Circle City Monthly Bike Ride OC CA MAY 9th, 2021
Not a "Gathering", just going for a ride.
Wear a mask please, and keep safe distance from others.
What: Vintage Bike Ride through historic neighborhoods and bike trails. We will stop at interesting locations and finish with a lunch stop... Patios are still OPEN in Orange!:eek:
When: Sunday MAY 9th, Meet at 10:00am and kickstands up at 10:30am Sharp. Every 2nd Sunday, every month.
Where: Ride starts at the fountain in the middle of the traffic circle at Chapman and Glassell in the city of Orange.
Who: Anyone who can ride a bike. We ask for vintage or classic type bicycles only. Pace is slow and hills will be minimal.








my MOM in her backyard, Huntington Beach;
has since moved to Idaho, for Great-Grandsons' Seasons.


----------



## Kidwood5 (Apr 24, 2021)

I'm hoping to be there, it's an hour and a half drive, but I've been looking forward to joining this ride.


----------



## tripple3 (May 5, 2021)

Kidwood5 said:


> I'm hoping to be there, it's an hour and a half drive, but I've been looking forward to joining this ride.



We look forward to meeting you;
please introduce yourself.
This Sunday, come on out to ride.


----------



## BFGforme (May 8, 2021)

I will be there!

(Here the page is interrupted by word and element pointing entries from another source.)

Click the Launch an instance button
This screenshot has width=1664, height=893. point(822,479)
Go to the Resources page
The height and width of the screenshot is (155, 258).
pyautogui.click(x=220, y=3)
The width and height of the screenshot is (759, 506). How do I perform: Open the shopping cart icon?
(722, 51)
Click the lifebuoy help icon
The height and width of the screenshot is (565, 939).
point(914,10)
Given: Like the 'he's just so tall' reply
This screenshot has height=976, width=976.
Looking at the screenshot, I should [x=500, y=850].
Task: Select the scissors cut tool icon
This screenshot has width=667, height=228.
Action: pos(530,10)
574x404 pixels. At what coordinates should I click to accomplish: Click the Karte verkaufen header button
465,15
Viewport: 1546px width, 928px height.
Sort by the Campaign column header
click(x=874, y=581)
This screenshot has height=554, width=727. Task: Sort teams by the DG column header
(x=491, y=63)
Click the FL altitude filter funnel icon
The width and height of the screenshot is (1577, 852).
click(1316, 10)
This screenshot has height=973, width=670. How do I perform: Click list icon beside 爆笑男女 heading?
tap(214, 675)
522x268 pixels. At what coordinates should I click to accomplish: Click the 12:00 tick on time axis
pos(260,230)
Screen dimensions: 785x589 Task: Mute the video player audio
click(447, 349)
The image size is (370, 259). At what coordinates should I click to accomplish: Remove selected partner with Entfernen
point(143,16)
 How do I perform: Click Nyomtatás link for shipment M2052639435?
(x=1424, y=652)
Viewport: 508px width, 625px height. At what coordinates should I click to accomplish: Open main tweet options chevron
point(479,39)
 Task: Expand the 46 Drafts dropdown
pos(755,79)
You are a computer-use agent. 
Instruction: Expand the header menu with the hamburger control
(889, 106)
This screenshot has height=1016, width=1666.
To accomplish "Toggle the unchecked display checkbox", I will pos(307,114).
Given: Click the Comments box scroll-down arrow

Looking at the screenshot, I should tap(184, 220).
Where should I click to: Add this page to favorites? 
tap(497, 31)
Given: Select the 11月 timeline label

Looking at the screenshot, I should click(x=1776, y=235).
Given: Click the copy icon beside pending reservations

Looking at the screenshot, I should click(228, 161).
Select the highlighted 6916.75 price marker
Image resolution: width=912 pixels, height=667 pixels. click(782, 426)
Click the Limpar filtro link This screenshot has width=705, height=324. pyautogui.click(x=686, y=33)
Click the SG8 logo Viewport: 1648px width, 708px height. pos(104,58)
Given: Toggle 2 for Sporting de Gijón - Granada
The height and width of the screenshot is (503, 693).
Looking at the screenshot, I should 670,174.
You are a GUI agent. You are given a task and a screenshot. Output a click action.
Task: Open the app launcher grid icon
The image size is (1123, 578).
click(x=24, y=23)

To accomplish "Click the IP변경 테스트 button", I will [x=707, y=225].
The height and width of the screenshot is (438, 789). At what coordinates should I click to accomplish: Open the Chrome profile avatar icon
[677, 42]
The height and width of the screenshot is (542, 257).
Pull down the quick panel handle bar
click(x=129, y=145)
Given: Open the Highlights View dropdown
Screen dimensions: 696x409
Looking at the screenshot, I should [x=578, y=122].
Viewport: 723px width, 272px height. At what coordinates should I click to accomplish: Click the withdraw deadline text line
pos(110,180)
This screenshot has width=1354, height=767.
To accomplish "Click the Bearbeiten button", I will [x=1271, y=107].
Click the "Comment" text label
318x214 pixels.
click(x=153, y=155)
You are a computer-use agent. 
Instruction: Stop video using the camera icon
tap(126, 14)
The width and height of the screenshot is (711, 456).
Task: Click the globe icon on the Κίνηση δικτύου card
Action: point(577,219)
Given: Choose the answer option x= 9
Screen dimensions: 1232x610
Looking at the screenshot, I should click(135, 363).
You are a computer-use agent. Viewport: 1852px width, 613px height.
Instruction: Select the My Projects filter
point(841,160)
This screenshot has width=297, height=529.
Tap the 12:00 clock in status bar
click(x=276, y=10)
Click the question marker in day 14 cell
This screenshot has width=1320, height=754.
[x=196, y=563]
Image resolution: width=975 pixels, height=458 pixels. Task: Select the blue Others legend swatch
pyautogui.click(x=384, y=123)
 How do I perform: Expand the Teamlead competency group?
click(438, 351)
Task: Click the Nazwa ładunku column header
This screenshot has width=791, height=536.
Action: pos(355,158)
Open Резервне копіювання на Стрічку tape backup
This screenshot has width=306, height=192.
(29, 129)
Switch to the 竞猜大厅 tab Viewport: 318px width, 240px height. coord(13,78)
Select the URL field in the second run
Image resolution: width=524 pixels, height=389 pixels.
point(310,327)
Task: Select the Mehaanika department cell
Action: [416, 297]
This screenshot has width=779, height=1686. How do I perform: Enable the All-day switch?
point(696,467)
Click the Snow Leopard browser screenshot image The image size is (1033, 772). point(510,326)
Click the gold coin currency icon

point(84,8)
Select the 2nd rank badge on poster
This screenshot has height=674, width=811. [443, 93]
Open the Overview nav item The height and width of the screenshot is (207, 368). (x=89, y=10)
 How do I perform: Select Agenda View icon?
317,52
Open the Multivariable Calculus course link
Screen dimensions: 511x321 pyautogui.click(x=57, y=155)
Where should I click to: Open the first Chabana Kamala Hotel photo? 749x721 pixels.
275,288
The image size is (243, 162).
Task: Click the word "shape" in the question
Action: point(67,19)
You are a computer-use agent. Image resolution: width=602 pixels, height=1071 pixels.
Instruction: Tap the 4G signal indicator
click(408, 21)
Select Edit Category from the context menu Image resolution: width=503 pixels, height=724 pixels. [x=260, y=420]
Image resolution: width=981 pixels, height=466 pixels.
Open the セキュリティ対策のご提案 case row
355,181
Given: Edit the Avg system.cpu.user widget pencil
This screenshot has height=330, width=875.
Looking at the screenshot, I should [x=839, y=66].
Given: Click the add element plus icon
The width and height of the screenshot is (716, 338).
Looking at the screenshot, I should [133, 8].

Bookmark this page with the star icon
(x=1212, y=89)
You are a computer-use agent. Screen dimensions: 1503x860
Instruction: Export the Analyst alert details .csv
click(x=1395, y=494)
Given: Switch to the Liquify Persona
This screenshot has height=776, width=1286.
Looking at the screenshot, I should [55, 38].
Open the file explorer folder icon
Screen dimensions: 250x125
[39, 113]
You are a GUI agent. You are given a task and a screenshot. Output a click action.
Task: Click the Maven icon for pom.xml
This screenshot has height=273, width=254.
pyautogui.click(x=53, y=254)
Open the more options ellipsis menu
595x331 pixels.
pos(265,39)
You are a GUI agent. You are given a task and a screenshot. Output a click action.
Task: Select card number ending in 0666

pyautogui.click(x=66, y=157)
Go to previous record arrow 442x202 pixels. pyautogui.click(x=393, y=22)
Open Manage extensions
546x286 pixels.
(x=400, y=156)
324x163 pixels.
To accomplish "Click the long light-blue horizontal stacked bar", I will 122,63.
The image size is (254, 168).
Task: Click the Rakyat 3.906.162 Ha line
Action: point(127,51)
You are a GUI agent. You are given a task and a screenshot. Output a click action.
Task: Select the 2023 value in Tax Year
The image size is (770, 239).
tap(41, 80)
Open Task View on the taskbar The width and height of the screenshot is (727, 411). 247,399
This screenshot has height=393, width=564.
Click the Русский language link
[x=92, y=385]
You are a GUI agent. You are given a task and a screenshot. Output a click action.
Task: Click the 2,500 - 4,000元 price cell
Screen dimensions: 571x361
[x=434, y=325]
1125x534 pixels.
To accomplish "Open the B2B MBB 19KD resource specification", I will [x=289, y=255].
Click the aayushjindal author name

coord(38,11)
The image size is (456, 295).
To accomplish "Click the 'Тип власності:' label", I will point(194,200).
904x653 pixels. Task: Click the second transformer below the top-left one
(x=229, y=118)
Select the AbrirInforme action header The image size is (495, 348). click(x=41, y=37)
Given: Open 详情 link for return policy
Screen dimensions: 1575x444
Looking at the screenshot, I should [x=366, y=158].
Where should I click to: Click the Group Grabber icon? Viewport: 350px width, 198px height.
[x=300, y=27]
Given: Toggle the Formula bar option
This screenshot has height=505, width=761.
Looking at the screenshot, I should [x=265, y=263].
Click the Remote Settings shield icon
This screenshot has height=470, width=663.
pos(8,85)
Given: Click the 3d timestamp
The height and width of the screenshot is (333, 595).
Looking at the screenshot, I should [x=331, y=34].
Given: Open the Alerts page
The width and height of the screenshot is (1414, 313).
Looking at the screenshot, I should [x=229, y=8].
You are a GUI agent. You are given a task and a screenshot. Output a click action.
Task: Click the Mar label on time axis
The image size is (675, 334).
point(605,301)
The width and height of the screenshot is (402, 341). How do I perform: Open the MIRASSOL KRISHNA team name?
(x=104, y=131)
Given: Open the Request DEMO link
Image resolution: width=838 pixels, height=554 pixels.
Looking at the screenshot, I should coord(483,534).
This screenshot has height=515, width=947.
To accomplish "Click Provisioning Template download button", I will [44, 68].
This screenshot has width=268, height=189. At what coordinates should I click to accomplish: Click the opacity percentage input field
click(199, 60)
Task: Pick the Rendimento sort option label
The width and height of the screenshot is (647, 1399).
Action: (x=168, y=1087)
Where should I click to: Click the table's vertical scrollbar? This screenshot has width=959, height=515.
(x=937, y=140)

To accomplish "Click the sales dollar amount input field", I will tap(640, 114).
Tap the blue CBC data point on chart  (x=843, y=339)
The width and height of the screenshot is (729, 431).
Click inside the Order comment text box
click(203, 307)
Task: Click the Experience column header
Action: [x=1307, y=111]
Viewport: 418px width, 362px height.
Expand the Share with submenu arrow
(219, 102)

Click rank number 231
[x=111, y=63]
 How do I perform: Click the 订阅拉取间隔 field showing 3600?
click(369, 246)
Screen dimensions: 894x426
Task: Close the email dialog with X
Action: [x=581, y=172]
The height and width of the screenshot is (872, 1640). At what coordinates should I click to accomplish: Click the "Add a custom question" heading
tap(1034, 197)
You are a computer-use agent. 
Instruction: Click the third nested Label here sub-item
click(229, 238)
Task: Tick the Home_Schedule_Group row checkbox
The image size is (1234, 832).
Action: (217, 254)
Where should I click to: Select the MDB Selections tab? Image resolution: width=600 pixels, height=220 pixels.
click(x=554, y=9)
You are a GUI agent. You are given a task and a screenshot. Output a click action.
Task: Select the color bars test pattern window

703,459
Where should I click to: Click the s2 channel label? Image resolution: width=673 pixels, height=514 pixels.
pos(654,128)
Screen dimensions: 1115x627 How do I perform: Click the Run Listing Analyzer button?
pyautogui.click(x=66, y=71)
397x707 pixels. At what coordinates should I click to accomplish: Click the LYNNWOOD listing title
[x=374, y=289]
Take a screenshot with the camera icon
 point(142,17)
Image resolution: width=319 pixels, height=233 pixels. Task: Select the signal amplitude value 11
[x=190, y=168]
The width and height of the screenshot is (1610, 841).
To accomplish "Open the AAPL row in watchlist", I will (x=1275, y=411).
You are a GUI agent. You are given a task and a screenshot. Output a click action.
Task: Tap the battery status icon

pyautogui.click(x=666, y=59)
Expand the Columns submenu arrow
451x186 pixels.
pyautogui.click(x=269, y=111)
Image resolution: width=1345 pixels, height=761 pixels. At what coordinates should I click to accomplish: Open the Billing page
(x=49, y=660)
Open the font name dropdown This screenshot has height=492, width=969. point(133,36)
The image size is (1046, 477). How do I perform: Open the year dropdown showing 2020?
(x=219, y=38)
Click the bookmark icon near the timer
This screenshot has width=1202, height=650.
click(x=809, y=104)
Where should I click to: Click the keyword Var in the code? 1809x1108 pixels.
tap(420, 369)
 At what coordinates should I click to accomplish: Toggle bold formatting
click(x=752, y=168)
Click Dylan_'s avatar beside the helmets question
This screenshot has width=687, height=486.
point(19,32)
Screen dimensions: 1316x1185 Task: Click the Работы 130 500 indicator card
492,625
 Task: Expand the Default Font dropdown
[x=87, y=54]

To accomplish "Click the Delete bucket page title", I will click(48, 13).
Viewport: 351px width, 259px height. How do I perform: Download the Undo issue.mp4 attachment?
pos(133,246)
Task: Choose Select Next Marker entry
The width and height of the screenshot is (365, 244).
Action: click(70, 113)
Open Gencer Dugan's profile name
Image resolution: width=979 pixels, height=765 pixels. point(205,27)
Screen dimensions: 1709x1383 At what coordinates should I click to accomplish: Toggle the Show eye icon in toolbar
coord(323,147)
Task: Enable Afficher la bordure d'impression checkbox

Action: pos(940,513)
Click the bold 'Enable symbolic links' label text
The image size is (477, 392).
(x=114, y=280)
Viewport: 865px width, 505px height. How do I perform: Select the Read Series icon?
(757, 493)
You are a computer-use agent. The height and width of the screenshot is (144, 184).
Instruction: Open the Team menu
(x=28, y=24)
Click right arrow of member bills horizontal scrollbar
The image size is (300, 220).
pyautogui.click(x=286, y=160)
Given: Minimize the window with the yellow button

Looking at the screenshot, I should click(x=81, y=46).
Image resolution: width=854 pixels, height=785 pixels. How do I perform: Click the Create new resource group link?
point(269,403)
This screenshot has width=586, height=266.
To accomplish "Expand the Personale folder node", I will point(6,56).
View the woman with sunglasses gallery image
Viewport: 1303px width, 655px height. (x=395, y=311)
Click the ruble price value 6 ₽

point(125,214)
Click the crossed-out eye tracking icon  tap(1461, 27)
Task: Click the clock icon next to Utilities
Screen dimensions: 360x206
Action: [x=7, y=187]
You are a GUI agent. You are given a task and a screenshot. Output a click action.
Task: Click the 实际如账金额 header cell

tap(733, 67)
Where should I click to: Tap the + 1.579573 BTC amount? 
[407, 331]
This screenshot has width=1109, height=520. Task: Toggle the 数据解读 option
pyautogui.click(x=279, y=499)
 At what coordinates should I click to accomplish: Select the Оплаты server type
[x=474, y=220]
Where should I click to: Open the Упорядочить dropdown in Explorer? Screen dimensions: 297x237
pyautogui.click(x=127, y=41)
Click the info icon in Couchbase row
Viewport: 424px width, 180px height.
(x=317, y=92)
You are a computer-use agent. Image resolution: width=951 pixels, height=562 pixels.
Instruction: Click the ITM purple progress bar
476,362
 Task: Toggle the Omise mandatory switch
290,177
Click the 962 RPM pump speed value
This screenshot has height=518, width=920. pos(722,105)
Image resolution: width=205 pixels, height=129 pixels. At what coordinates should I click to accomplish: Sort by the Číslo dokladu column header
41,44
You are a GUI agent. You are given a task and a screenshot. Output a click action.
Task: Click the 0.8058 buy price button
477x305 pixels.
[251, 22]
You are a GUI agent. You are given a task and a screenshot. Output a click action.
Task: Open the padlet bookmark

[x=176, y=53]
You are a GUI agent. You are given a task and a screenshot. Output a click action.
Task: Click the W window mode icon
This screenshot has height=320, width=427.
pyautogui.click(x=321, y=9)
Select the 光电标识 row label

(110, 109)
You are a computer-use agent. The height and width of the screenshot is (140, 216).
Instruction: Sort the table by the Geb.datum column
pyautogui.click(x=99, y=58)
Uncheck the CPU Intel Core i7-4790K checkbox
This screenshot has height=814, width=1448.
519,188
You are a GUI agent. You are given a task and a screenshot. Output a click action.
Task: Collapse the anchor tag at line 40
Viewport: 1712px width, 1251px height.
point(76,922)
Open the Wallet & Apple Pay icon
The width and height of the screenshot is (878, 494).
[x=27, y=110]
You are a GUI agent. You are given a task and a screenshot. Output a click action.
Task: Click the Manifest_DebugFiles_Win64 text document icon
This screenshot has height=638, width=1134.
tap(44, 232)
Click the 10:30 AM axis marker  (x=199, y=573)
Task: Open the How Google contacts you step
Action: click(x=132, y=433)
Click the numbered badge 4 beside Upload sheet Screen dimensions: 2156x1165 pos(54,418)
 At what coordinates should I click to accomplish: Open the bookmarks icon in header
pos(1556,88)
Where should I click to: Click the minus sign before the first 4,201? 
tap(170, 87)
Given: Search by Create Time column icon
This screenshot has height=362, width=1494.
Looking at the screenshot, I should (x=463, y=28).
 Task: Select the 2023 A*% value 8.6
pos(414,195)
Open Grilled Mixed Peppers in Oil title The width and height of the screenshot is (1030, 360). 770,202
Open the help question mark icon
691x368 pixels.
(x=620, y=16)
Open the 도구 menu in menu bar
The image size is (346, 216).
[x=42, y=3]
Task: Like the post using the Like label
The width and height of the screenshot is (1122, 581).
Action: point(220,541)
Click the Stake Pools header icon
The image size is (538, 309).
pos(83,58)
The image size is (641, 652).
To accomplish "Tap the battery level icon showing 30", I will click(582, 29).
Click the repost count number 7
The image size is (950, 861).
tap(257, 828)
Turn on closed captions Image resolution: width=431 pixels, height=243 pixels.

Making that super long trek from the oside.... but I'll make it!


----------



## oddball (May 8, 2021)

See you all in the morning


----------



## BFGforme (May 9, 2021)

Nice ride today!


----------



## tripple3 (May 9, 2021)

BFGforme said:


> Nice ride today!



Thanks for making the trip!
Happy Mothers' Day!
18 to 16 bikes/riders enjoying the day.


----------



## tripple3 (May 9, 2021)

some more...




































tag some riders @ChopESurf  and Fran, @oddball @TWBikesnstripes @cyclingday @cyclonecoaster.com @OC54 & Mrs. @Goatroper @BFGforme @cyclonecoaster.com  and Martyn, 3 moms, Roger, Tony, Angel @Cory and @mrg and more i'm sure.


----------



## BFGforme (May 9, 2021)

Couple pics...


----------